Just why it should have happened, or why it should have happened just when it did, he could not, of course, possibly have said; nor perhaps could it even have occurred to him to ask. The thing was above all a secret, something to be preciously concealed from Mother and Father; and to that very fact it owed an enormous part of its deliciousness. It was like a peculiarly beautiful trinket to be carried unmentioned in one’s trouser-pocket-a rare stamp, an old coin, a few tiny gold links found trodden out of shape on the path in the park, a pebble of carnelian, a sea shell distinguishable from all others by an unusual spot or stripe-and, as if it were any one of these, he carried around with him everywhere a warm and persistent and increasingly beautiful sense of possession. Nor was it only a sense of possession-it was also a sense of protection. It was as if, in some delightful way, his secret gave him a fortress, a wall behind which he could retreat into heavenly seclusion. This was almost the first thing he had noticed about it-apart from the oddness of the thing itself-and it was this that now again, for the fiftieth time, occurred to him, as he sat in the little schoolroom. It was the half hour for geography. Miss Robinson was revolving with one finger, slowly, a huge terrestrial globe which had been placed on her desk. The green and yellow continents passed and re-passed, questions were asked and answered, and now the little girl in front of him, Astrith, who had a funny little constellation of freckles on the back of her neck, exactly like the Big Dipper, was standing up and telling Miss Robinson that the equator was the line that ran round the middle.
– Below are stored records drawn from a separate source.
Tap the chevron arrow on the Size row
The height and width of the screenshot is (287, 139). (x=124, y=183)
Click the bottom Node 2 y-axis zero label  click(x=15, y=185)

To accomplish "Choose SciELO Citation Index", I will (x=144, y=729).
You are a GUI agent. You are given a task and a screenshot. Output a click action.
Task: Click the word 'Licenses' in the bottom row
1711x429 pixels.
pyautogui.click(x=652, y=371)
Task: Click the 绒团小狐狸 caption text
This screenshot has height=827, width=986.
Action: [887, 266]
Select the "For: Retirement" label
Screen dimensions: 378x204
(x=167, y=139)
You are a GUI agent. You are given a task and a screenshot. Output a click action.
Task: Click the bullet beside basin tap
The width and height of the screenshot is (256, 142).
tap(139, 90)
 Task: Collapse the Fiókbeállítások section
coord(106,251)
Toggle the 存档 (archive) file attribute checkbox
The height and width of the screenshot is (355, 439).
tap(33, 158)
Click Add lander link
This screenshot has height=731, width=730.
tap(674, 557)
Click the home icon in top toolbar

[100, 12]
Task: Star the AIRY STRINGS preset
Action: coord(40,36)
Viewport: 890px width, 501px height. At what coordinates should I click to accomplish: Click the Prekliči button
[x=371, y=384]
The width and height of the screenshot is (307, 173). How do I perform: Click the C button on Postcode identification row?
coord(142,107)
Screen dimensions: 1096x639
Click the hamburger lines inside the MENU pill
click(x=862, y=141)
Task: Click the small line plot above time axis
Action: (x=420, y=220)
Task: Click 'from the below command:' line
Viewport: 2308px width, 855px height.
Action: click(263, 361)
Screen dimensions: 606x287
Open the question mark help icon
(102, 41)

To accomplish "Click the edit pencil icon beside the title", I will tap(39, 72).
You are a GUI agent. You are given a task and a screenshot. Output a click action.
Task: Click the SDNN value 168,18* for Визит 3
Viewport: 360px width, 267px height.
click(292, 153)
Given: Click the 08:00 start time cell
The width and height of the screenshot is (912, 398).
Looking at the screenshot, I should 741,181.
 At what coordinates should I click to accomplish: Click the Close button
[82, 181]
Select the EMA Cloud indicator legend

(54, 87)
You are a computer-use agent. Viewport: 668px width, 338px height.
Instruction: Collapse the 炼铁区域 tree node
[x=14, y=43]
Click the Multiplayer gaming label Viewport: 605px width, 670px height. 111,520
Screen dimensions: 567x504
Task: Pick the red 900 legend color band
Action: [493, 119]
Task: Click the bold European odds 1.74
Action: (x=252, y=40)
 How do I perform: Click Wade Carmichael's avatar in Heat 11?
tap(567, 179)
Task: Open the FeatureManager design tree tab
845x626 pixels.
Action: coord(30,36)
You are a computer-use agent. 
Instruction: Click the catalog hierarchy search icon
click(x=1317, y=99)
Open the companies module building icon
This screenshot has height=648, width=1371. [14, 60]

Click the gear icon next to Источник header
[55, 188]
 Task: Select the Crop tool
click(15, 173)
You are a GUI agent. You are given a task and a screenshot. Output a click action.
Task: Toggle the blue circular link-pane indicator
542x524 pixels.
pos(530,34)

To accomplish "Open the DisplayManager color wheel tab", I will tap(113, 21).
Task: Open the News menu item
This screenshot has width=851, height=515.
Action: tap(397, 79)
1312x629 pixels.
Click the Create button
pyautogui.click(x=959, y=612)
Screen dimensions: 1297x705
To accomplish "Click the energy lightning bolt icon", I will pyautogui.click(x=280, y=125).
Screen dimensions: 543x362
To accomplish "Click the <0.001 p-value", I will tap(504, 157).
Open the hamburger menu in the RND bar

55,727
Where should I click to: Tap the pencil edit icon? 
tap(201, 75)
Miss Robinson’s face, which was old and grayish and kindly, with gray stiff curls beside the cheeks, and eyes that swam very brightly, like little minnows, behind thick glasses, wrinkled itself into a complication of amusements.

“Ah! I see. The earth is wearing a belt, or a sash. Or someone drew a line around it!”

“Oh, no-not that-I mean”-

In the general laughter, he did not share, or only a very little. He was thinking about the Arctic and Antarctic regions, which of course, on the globe, were white. Miss Robinson was now telling them about tropics, the jungles, the steamy heat or equatorial swamps, where the birds and butterflies, and even the snakes, were like living jewels. As he listened to these things, he was already, with a pleasant sense of half-effort, putting his secret between himself and the words. Was it really an effort at all? For effort implied something voluntary, and perhaps even something one did not especially want; whereas this was distinctly pleasant, and came almost of its own accord. All he needed to do was to think of that morning, the first one, and then of all the others-

But it was all so absurdly simple! It had amounted to all so little. It was nothing, just an idea-and just why it should have become so wonderful, so permanent, was a mystery-a very pleasant one, to be sure, but also, in an amusing way, foolish. However, without ceasing to listen to Miss Robinson, who had now moved up to the north temperate zone, he deliberated his memory of the first morning. It was only a moment or two after he had awakened-or perhaps the moment itself. But was there, to be exact, an exact moment? Was one awake all at once? Or was it gradual? Anyway, it was after he had stretched a lazy hand up towards the head rail, and yawned, and then relaxed again among his warm covers, all the more grateful on a December morning, that the thing had happened. Suddenly, for no reason, he had thought of the postman, he remembered the postman. Perhaps there was nothing so odd in that. After all, he heard the postman almost every morning in his life-his heavy boots could be heard clumping round the corner at the top of the little cobbled hill-street, and then, progressively nearer, progressively louder, the double knock at each door, the crossings and re-crossings of the street, till finally the clumsy steps came stumbling across to the very door, and the tremendous knock came which shook the house itself.